Please set down every entry below exactly as given.

(Records from a dataset)
--*--

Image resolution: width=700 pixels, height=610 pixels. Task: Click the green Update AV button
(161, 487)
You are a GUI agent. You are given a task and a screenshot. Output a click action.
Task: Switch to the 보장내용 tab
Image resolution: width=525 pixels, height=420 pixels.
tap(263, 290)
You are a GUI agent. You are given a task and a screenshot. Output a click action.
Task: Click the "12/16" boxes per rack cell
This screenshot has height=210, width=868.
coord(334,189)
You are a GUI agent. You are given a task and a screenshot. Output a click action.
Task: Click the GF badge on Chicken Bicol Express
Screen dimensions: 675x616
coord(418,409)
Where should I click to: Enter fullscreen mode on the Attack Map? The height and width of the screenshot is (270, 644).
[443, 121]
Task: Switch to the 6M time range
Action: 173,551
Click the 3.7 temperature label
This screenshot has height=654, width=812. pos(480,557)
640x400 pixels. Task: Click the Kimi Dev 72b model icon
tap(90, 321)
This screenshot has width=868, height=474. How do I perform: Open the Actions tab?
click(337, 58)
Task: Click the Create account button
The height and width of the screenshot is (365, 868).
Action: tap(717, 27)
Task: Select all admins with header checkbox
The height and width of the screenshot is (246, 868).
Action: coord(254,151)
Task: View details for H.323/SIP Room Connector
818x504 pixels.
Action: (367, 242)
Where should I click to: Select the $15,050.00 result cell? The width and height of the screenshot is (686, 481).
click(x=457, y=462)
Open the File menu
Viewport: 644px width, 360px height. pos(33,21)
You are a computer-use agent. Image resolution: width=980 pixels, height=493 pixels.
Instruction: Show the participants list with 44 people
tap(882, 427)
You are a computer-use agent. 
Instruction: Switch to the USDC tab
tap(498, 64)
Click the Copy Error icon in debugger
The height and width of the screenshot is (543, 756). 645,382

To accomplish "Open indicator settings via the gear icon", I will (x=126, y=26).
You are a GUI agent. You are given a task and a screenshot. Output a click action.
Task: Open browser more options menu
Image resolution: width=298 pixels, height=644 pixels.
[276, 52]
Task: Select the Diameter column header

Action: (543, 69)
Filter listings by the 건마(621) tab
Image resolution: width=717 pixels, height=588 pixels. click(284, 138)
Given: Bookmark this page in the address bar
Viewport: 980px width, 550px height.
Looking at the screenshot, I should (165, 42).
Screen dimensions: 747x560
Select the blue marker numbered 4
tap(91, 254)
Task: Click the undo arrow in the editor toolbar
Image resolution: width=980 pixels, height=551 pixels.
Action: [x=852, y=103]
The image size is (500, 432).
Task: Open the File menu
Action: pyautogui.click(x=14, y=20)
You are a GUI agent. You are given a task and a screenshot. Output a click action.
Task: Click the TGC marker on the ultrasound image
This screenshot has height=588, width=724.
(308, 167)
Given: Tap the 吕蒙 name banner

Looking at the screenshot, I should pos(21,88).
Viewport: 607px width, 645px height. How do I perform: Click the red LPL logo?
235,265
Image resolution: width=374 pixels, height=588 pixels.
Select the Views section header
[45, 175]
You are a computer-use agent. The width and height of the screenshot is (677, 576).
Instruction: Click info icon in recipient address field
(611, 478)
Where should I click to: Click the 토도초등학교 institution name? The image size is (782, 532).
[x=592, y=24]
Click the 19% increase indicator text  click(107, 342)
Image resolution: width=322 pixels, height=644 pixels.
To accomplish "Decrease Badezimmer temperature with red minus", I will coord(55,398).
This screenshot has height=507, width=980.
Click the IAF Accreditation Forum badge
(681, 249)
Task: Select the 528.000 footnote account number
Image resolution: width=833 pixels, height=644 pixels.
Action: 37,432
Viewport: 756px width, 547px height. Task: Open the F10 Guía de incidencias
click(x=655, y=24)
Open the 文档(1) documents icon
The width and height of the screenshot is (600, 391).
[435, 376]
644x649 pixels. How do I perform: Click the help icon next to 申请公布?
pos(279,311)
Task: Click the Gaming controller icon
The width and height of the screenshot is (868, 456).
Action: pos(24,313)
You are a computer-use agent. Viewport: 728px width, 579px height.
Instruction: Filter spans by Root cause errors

--*--

* Response below
Image resolution: width=700 pixels, height=610 pixels. Task: Click the green Update AV button
(161, 487)
You are a GUI agent. You are given a task and a screenshot. Output a click action.
Task: Switch to the 보장내용 tab
Image resolution: width=525 pixels, height=420 pixels.
tap(263, 290)
You are a GUI agent. You are given a task and a screenshot. Output a click action.
Task: Click the "12/16" boxes per rack cell
This screenshot has height=210, width=868.
coord(334,189)
You are a GUI agent. You are given a task and a screenshot. Output a click action.
Task: Click the GF badge on Chicken Bicol Express
Screen dimensions: 675x616
coord(418,409)
Where should I click to: Enter fullscreen mode on the Attack Map? The height and width of the screenshot is (270, 644).
[443, 121]
Task: Switch to the 6M time range
Action: 173,551
Click the 3.7 temperature label
This screenshot has height=654, width=812. pos(480,557)
640x400 pixels. Task: Click the Kimi Dev 72b model icon
tap(90, 321)
This screenshot has width=868, height=474. How do I perform: Open the Actions tab?
click(337, 58)
Task: Click the Create account button
The height and width of the screenshot is (365, 868).
Action: tap(717, 27)
Task: Select all admins with header checkbox
The height and width of the screenshot is (246, 868).
Action: coord(254,151)
Task: View details for H.323/SIP Room Connector
818x504 pixels.
Action: (367, 242)
Where should I click to: Select the $15,050.00 result cell? The width and height of the screenshot is (686, 481).
click(x=457, y=462)
Open the File menu
Viewport: 644px width, 360px height. pos(33,21)
You are a computer-use agent. Image resolution: width=980 pixels, height=493 pixels.
Instruction: Show the participants list with 44 people
tap(882, 427)
You are a computer-use agent. 
Instruction: Switch to the USDC tab
tap(498, 64)
Click the Copy Error icon in debugger
The height and width of the screenshot is (543, 756). 645,382

To accomplish "Open indicator settings via the gear icon", I will (x=126, y=26).
You are a GUI agent. You are given a task and a screenshot. Output a click action.
Task: Open browser more options menu
Image resolution: width=298 pixels, height=644 pixels.
[276, 52]
Task: Select the Diameter column header

Action: (543, 69)
Filter listings by the 건마(621) tab
Image resolution: width=717 pixels, height=588 pixels. click(284, 138)
Given: Bookmark this page in the address bar
Viewport: 980px width, 550px height.
Looking at the screenshot, I should (165, 42).
Screen dimensions: 747x560
Select the blue marker numbered 4
tap(91, 254)
Task: Click the undo arrow in the editor toolbar
Image resolution: width=980 pixels, height=551 pixels.
Action: [x=852, y=103]
The image size is (500, 432).
Task: Open the File menu
Action: pyautogui.click(x=14, y=20)
You are a GUI agent. You are given a task and a screenshot. Output a click action.
Task: Click the TGC marker on the ultrasound image
This screenshot has height=588, width=724.
(308, 167)
Given: Tap the 吕蒙 name banner

Looking at the screenshot, I should pos(21,88).
Viewport: 607px width, 645px height. How do I perform: Click the red LPL logo?
235,265
Image resolution: width=374 pixels, height=588 pixels.
Select the Views section header
[45, 175]
You are a computer-use agent. The width and height of the screenshot is (677, 576).
Instruction: Click info icon in recipient address field
(611, 478)
Where should I click to: Click the 토도초등학교 institution name? The image size is (782, 532).
[x=592, y=24]
Click the 19% increase indicator text  click(107, 342)
Image resolution: width=322 pixels, height=644 pixels.
To accomplish "Decrease Badezimmer temperature with red minus", I will coord(55,398).
This screenshot has height=507, width=980.
Click the IAF Accreditation Forum badge
(681, 249)
Task: Select the 528.000 footnote account number
Image resolution: width=833 pixels, height=644 pixels.
Action: 37,432
Viewport: 756px width, 547px height. Task: Open the F10 Guía de incidencias
click(x=655, y=24)
Open the 文档(1) documents icon
The width and height of the screenshot is (600, 391).
[435, 376]
644x649 pixels. How do I perform: Click the help icon next to 申请公布?
pos(279,311)
Task: Click the Gaming controller icon
The width and height of the screenshot is (868, 456).
Action: pos(24,313)
You are a computer-use agent. Viewport: 728px width, 579px height.
Instruction: Filter spans by Root cause errors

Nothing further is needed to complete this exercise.